— Цитируемый отрывок —
===============

Так, наполненные работой, прогулками и обществом, спокойно и ровно текли дни. Утром, прежде чем идти к источнику пить воду, поэт работал. Но к одиннадцати часам, затянутый в длинный сюртук с красной орденской ленточкой в петлице, он, шагая слишком прямо, выходил из отеля и смешивался с толпой купальщиков. Сколько милых женщин поджидало его! Сколько мимолётных и прелестных любовных интриг! Стройная и свежая Сильвия фон Цигезар[155], тёмнокудрая и остроумная еврейка Марианна фон Эйбенберг, Доротея фон Кнабенау, Паулина Готтер, графиня О’Донель, придворная дама австрийской императрицы. Гёте был всеобщим любимцем. Прелаты и герцоги, польские князья и прусские генералы, путешествующие мадьяры и лорды — целое космополитическое общество ловило его у фонтанов, и он всё более и более ощущал себя «европейцем». Как не чувствовать себя пресыщенным патриотическими тирадами и националистическими восторгами, если он видел в 1812 году побеждённого при Ваграме императора Франца[156], прогуливающегося под руку с дочерью Марией-Луизой[157], ставшей французской императрицей? Народам оставалось только преклониться: подчиниться Наполеону значило восстановить порядок и закрепить мир.

===============

— Выдержки из данных —
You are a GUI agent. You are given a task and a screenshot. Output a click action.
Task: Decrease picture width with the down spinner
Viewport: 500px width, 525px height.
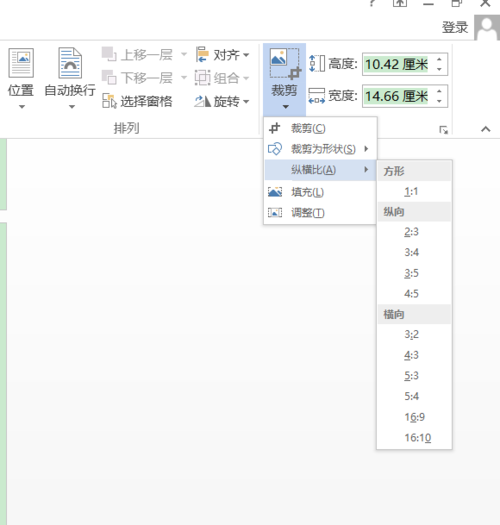(x=439, y=101)
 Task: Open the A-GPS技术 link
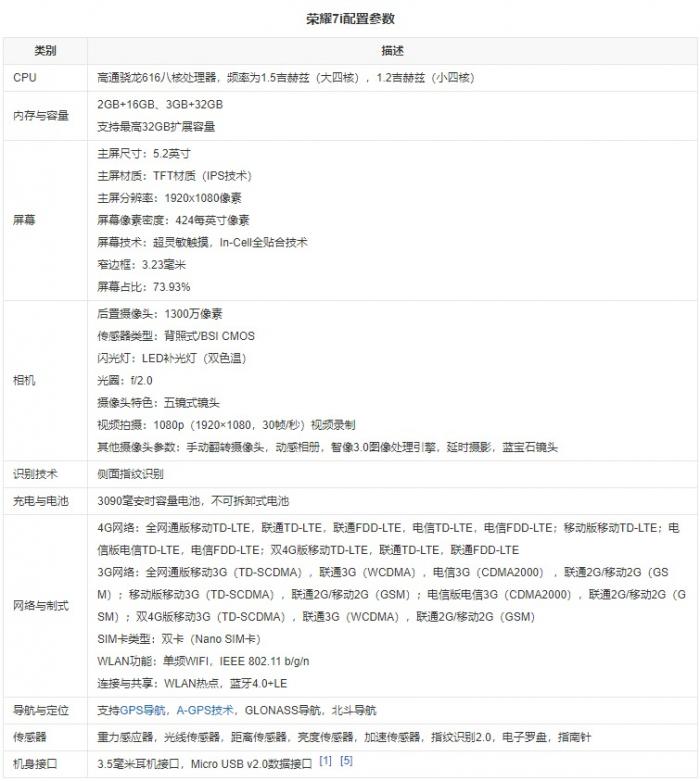[205, 710]
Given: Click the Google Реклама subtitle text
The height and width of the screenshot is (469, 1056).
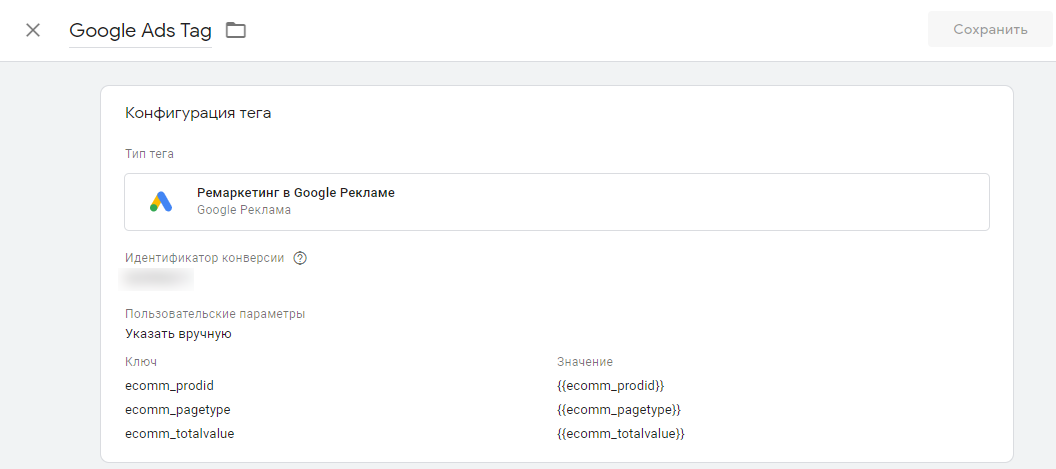Looking at the screenshot, I should click(244, 210).
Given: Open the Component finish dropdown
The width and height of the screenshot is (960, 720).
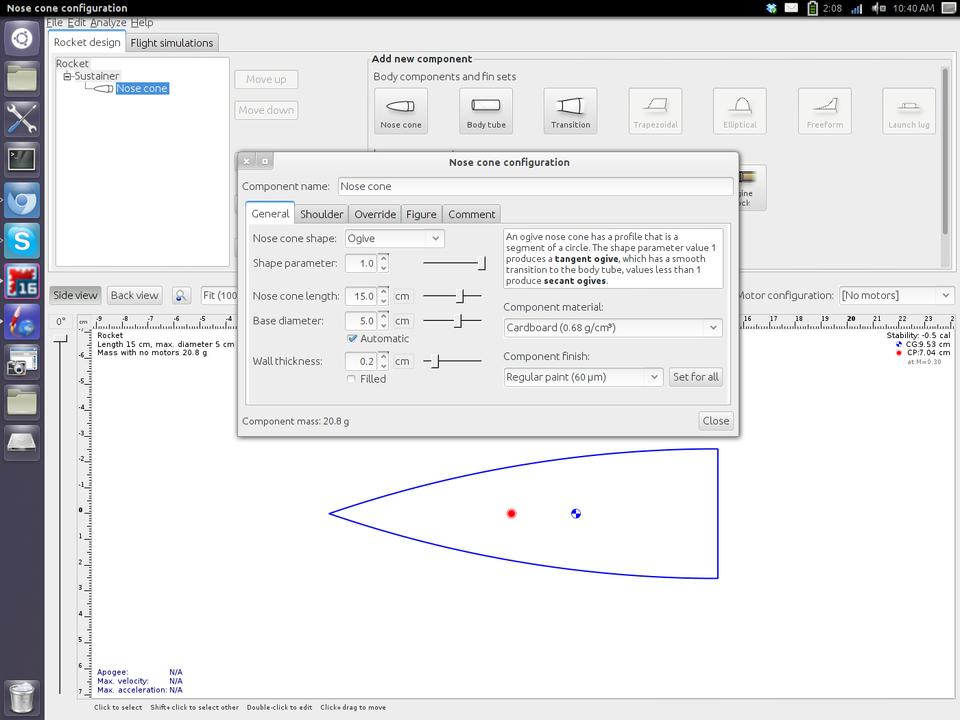Looking at the screenshot, I should [x=583, y=377].
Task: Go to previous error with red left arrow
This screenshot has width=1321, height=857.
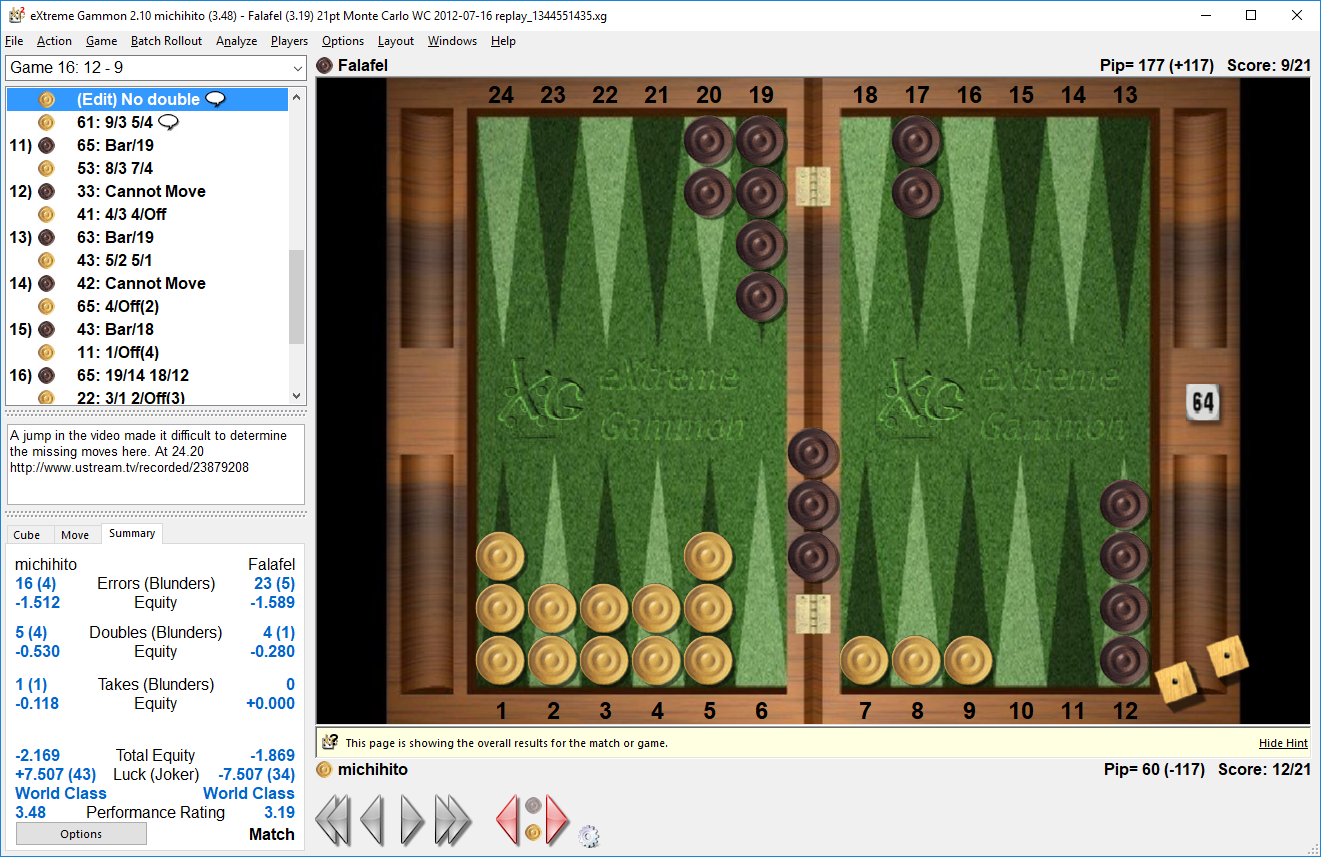Action: (x=508, y=820)
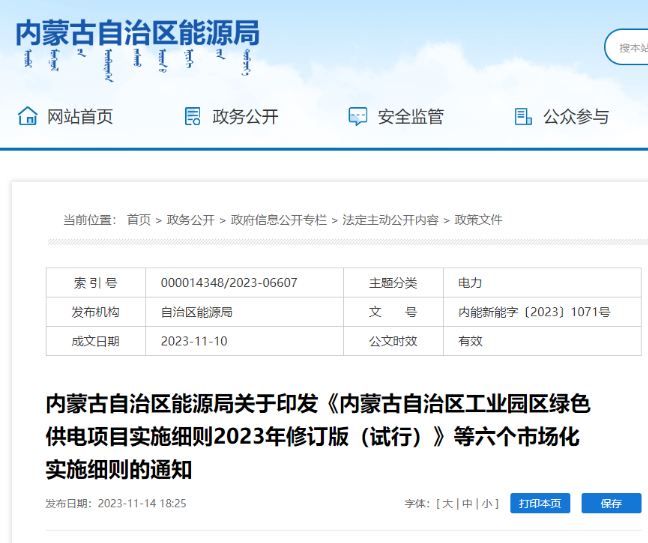
Task: Open the 网站首页 menu item
Action: point(80,116)
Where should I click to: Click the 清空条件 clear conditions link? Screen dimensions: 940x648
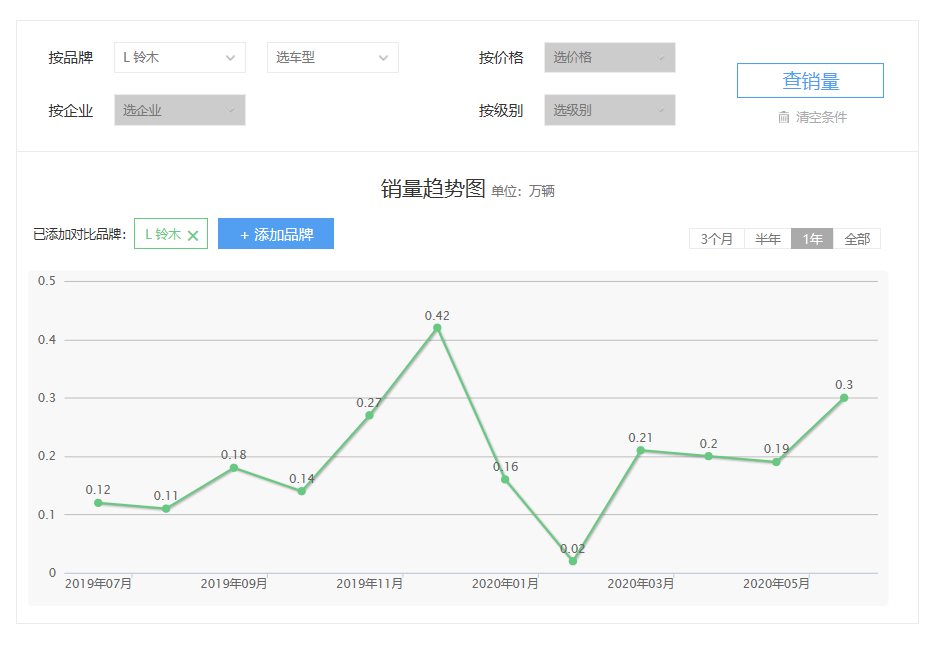[x=821, y=117]
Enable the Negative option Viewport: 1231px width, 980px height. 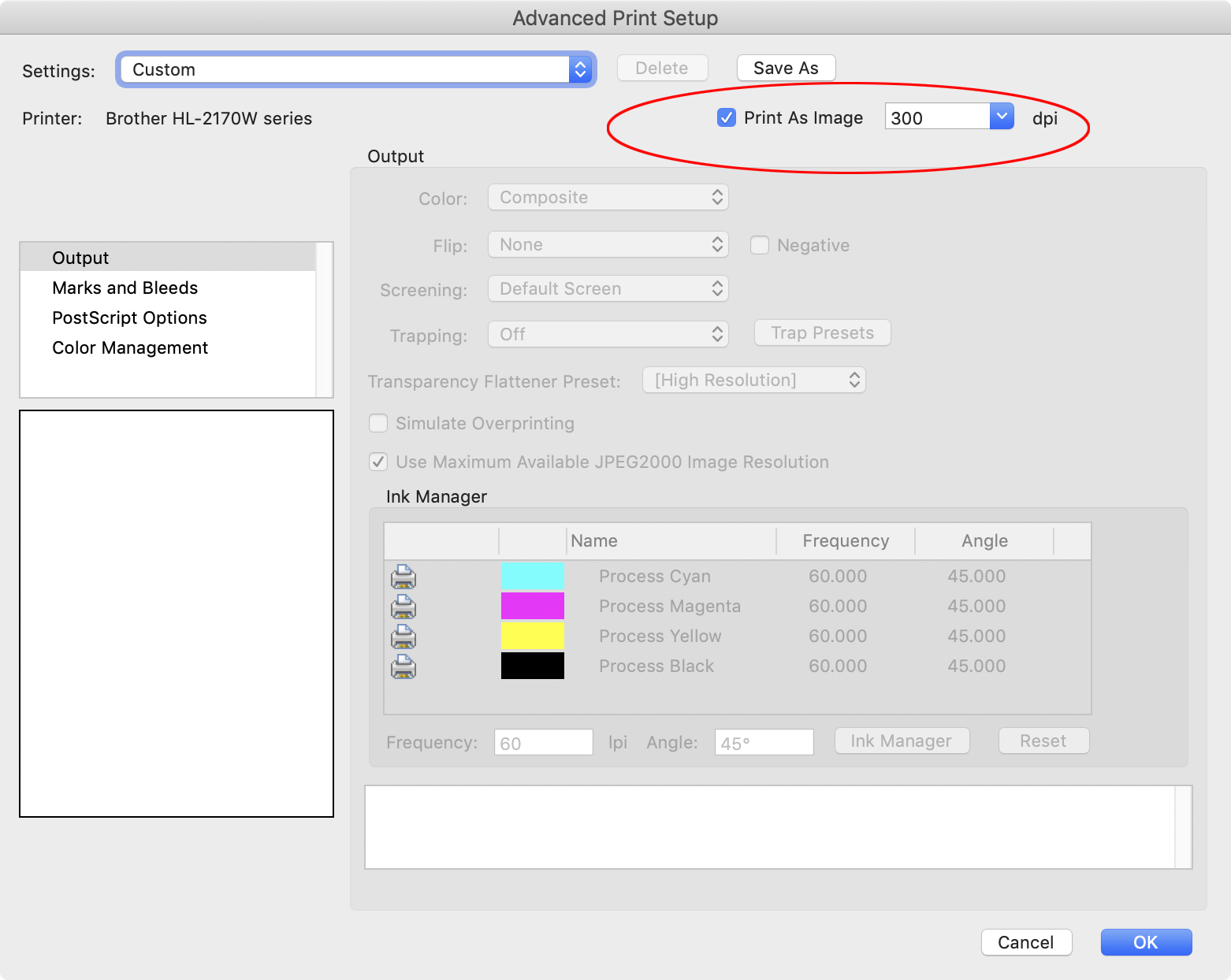coord(759,245)
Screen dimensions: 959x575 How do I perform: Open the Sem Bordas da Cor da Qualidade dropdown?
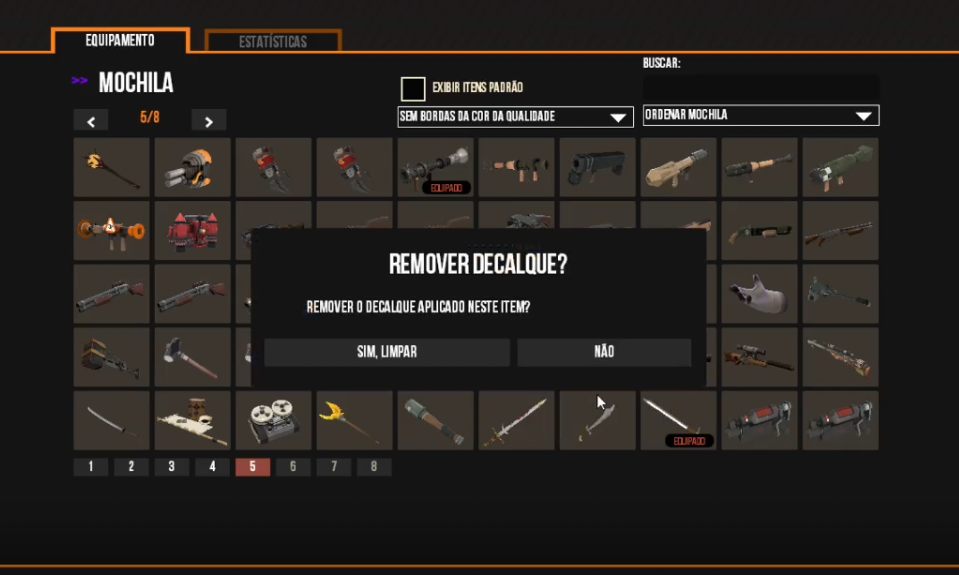515,116
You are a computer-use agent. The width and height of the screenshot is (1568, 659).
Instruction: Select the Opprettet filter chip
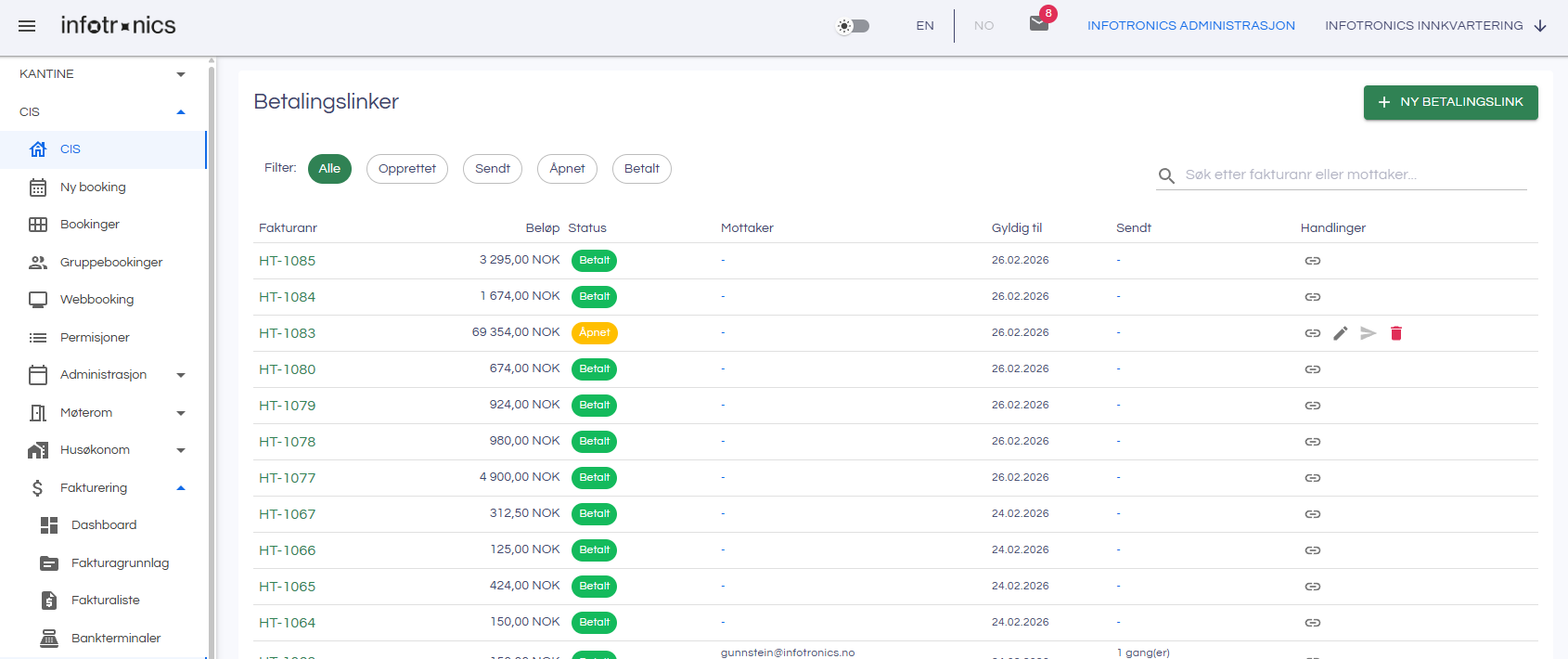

===============

Пожалуйста, продолжите отрывок о Гёте, начав сразу после его последнего предложения. Строки не связаны с отрывком и служат отдельным материалом.

— Ответ на задание —
В эти дни Наполеон входил в пределы России[158]. Он отправился, как говорил сам, чтобы наказать царя Александра, которого так ласкал в Эрфурте и Веймаре. Вернувшись домой, поэт отмечал в своём дневнике, обычно молчащем о военных событиях, успехи великой армии: переход через Двину, взятие Смоленска, захват Москвы. Но с наступлением зимы стали распространяться менее утешительные вести. 15 декабря секретарь французского посольства пришёл к Гёте. Император, сказал он, в санях проехал через Веймар и, пока меняли лошадей, спросил про Гёте. «Как? Император здесь?» Это было отступление. Первое поражение этого баловня судьбы! Германия начинала роптать, один Гёте оставался верен своему герою.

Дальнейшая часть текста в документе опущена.